Lista wpisów =>
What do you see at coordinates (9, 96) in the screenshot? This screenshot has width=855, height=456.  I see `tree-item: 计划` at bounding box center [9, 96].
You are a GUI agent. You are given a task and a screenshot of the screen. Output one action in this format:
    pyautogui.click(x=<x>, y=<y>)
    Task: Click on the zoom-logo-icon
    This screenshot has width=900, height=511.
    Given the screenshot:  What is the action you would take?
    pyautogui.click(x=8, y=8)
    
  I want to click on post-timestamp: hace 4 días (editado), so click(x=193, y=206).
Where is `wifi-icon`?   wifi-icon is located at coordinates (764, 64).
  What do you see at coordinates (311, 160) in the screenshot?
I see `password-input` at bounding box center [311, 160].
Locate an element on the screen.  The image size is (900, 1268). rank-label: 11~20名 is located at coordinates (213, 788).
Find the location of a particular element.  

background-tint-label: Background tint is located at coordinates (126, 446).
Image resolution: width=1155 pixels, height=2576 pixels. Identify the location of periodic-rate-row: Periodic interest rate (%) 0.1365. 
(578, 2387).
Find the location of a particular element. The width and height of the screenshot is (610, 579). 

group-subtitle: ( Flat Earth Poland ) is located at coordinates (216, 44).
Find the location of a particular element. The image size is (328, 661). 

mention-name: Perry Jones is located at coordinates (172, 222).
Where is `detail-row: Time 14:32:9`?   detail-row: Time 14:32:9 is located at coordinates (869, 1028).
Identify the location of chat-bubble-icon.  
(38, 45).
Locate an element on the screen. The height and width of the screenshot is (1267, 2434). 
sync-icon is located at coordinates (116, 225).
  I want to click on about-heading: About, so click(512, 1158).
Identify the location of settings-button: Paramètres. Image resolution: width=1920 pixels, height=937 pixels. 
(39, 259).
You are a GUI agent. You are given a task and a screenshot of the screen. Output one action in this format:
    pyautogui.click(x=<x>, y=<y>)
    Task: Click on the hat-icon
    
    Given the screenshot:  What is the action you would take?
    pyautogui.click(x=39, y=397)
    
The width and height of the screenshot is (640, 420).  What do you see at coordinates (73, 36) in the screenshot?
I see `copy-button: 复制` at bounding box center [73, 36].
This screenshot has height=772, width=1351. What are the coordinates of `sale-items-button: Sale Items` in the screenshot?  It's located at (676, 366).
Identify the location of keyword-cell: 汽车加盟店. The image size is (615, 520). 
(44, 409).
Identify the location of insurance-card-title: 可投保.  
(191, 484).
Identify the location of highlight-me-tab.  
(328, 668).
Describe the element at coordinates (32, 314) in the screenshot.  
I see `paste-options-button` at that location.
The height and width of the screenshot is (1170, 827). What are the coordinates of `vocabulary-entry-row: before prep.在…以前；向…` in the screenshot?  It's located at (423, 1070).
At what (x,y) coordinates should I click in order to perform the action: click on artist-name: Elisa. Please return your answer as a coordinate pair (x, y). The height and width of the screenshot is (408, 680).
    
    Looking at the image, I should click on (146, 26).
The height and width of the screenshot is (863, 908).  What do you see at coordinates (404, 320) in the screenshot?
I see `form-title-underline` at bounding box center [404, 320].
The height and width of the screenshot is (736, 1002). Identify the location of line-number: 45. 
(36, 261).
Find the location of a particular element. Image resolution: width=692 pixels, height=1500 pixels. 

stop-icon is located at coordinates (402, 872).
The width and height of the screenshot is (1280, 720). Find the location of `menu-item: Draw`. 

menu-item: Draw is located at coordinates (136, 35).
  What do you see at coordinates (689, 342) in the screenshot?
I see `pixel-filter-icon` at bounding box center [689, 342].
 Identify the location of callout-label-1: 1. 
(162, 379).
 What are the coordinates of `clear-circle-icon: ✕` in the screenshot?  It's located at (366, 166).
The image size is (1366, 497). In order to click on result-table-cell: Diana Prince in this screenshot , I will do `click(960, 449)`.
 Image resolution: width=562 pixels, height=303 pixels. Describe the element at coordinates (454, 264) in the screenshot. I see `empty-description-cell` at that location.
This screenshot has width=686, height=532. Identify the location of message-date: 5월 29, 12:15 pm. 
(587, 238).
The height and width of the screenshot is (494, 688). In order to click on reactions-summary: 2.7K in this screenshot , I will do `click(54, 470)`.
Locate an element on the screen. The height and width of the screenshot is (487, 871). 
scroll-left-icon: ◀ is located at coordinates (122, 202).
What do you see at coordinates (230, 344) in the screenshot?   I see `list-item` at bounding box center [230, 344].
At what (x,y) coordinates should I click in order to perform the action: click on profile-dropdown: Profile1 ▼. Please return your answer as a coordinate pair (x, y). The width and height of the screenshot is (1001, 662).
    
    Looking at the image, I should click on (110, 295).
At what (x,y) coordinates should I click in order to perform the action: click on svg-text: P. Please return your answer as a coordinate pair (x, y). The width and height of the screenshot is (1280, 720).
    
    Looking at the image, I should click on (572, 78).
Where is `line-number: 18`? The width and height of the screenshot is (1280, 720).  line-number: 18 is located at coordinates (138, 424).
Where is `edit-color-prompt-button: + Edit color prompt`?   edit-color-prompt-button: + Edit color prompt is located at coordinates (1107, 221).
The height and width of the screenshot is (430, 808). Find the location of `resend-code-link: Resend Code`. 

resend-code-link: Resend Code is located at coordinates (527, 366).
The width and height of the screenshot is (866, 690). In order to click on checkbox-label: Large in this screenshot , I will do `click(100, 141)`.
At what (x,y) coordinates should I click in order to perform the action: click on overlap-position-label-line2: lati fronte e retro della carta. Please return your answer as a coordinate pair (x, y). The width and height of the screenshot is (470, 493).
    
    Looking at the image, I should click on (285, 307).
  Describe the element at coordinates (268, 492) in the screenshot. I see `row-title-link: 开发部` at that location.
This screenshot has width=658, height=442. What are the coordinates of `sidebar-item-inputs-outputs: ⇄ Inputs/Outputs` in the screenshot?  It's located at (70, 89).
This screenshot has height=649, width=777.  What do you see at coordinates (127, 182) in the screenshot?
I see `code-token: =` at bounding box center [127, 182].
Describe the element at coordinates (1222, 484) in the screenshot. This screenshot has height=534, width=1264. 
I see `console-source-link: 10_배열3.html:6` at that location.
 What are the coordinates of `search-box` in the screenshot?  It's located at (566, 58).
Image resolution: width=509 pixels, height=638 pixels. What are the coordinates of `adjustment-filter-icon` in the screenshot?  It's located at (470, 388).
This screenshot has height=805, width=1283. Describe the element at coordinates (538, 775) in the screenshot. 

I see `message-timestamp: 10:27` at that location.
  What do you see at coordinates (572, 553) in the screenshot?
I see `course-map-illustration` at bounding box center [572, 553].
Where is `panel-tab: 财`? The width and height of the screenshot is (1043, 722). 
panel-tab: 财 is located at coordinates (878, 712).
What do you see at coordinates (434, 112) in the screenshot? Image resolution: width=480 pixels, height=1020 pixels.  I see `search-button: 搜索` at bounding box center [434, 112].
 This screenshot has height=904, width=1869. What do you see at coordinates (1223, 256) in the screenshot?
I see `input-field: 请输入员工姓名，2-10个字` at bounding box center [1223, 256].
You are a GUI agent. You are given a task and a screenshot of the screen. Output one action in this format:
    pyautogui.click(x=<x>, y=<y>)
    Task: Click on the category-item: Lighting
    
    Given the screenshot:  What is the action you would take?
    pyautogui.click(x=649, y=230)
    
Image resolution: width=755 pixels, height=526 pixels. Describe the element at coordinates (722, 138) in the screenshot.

O zadaniu => Przefiltruj powyższy materiał i przepisz każdy wiersz, w którym występuje ciąg „search”.

Odpowiedź =>
 What are the coordinates of `search-box` in the screenshot?  It's located at (566, 58).
What do you see at coordinates (434, 112) in the screenshot? Image resolution: width=480 pixels, height=1020 pixels.  I see `search-button: 搜索` at bounding box center [434, 112].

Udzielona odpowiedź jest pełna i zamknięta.